*CONSEGNA A*:
Puoi ripetere tali e quali le righe dell'elenco, dalla riga che contiene "Image resolution: width=1024" fino a quella che contiene "Action: (x=720, y=242)", entrambe comprese?

Molte di queste iniziative possono essere costruite sul lavoro delle organizzazioni del terzo settore e dei movimenti sociali. Molte avranno più successo se saranno legate a progetti ed iniziative analoghe in altre località dentro e fuori l'Australia. E molte, infine, potranno poggiare sui provvedimenti volti a fornire risorse di supporto e adeguati ambienti normativi a livello globale, regionale e nazionale. E' vitale che le istituzioni emergenti della società civile locale siano alimentate, dotate di risorse e connesse come un contrappeso al potere delle società globalizzate, come luoghi in cui possono essere esplorati nuovi rapporti di produzione e distribuzione. Il punto critico, tuttavia, è che comunità locali forti hanno bisogno dell'appoggio di forme forti, democratiche ed efficienti di governo locale.

*Record di un dataset di puntamento*:

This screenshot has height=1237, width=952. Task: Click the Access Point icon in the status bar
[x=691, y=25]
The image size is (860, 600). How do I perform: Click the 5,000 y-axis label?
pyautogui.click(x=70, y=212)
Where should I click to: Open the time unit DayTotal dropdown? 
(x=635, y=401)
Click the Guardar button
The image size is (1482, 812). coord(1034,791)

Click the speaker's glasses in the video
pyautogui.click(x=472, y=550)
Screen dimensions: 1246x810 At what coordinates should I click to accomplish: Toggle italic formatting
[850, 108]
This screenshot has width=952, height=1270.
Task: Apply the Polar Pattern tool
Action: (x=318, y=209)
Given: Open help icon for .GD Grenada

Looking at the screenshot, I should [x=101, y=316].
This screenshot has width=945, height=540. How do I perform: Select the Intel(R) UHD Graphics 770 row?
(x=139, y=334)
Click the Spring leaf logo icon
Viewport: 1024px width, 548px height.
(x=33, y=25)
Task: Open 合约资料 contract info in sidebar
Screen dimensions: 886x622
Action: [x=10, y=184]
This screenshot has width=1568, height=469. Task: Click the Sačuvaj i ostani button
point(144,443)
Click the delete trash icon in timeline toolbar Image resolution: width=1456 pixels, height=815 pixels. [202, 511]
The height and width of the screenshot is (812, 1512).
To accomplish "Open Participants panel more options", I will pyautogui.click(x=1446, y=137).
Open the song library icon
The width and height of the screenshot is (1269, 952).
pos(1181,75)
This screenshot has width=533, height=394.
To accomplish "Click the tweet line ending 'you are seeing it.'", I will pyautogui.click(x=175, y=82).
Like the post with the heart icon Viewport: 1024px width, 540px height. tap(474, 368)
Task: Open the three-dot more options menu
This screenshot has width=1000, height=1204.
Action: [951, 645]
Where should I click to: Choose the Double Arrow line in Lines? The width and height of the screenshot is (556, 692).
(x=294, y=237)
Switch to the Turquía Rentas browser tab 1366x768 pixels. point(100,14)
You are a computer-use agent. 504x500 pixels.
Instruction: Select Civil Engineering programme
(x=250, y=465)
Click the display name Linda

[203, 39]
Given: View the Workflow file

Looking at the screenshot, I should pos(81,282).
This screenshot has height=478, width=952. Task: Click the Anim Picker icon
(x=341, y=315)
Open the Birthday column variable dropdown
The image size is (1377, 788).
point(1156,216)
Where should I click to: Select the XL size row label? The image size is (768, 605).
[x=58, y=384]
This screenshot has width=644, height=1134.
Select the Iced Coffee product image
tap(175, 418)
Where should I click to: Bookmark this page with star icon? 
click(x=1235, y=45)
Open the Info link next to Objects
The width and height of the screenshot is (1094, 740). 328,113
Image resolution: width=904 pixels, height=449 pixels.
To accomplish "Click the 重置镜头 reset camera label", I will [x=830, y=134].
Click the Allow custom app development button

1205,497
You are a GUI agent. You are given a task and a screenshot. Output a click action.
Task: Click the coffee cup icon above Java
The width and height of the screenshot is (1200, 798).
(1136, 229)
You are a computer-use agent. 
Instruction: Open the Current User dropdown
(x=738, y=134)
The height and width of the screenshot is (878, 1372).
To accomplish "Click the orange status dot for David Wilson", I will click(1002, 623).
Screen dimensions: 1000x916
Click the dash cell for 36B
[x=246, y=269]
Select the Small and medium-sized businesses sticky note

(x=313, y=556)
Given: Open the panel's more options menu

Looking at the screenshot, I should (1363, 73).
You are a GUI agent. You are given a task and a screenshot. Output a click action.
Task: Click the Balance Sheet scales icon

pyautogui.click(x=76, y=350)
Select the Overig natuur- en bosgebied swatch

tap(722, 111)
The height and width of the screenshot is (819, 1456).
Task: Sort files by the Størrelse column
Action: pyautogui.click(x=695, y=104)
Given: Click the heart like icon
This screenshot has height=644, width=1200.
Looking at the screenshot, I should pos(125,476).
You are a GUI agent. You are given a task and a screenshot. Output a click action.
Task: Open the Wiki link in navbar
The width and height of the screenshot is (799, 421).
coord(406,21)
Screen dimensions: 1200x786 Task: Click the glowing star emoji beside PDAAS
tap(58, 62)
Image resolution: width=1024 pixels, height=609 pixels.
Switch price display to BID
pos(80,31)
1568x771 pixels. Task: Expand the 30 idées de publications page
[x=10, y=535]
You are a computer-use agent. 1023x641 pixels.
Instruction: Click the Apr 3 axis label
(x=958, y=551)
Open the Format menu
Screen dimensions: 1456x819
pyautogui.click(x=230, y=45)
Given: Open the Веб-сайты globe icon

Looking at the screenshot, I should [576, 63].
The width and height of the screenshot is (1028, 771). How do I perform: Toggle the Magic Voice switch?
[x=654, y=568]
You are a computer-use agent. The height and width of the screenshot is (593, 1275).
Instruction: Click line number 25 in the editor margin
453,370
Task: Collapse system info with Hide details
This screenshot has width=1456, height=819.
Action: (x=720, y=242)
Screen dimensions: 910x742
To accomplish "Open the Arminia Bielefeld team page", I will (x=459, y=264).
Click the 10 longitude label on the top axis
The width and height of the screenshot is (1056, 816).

*CONSEGNA B*:
Come prosegue il brano sulle comunità locali e la società civile? Scrivine il seguito, cominciando subito dopo la sua ultima frase.

*SOLUZIONE A*:
Image resolution: width=1024 pixels, height=609 pixels.
Switch price display to BID
pos(80,31)
1568x771 pixels. Task: Expand the 30 idées de publications page
[x=10, y=535]
You are a computer-use agent. 1023x641 pixels.
Instruction: Click the Apr 3 axis label
(x=958, y=551)
Open the Format menu
Screen dimensions: 1456x819
pyautogui.click(x=230, y=45)
Given: Open the Веб-сайты globe icon

Looking at the screenshot, I should [576, 63].
The width and height of the screenshot is (1028, 771). How do I perform: Toggle the Magic Voice switch?
[x=654, y=568]
You are a computer-use agent. The height and width of the screenshot is (593, 1275).
Instruction: Click line number 25 in the editor margin
453,370
Task: Collapse system info with Hide details
This screenshot has width=1456, height=819.
Action: (x=720, y=242)

*SOLUZIONE B*:
9. La democratizzazione del governo locale richiede nuove forme di resistenza politica a tutti i livelli

Nel contesto dell'isteria montante nei media sul collasso della società globale in un barbarismo tribale ed etnico purificatore, è vitale continuare a raccontare le esperienze di solidarietà locale, fiducia e resistenza.
Possiamo cominciare ricordando le azioni di coraggiosi individui e piccoli gruppi che si sono rifiutati di accettare che il potere risiedesse solo nello stato militarizzato e nella corporazione globalizzata. Ekins fornisce un'utile collezione di questi esempi ricordando i prodotti del Right Livelihood Awards per `soluzioni pratiche ed esemplari' ai problemi globali e locali.
Egli suggerisce che dovremmo raccontare più spesso le storie di persone come Mike Cooley (per lo sviluppo delle possibilità di una tecnologia socialmente utile con i lavoratori all'aeroporto di Lucas); Petra Kelly (tra i fondatori dei Verdi tedeschi), Bill Mollison (per lo sviluppo della teoria e pratica della permacoltura), Mordechai Vanunu (per la rivelazione dell'estensione del programma di armamenti nucleari israeliano) o Rigoberta Menchu (per la sfida agli attentati ai diritti umani in Guatemala). Il punto non è di creare nuovi culti dell'individuo eroico o romanticizzare il "potere di uno", ma di riconoscere che le azioni degli individui hanno ancora importanza sia in senso pratico che simbolico.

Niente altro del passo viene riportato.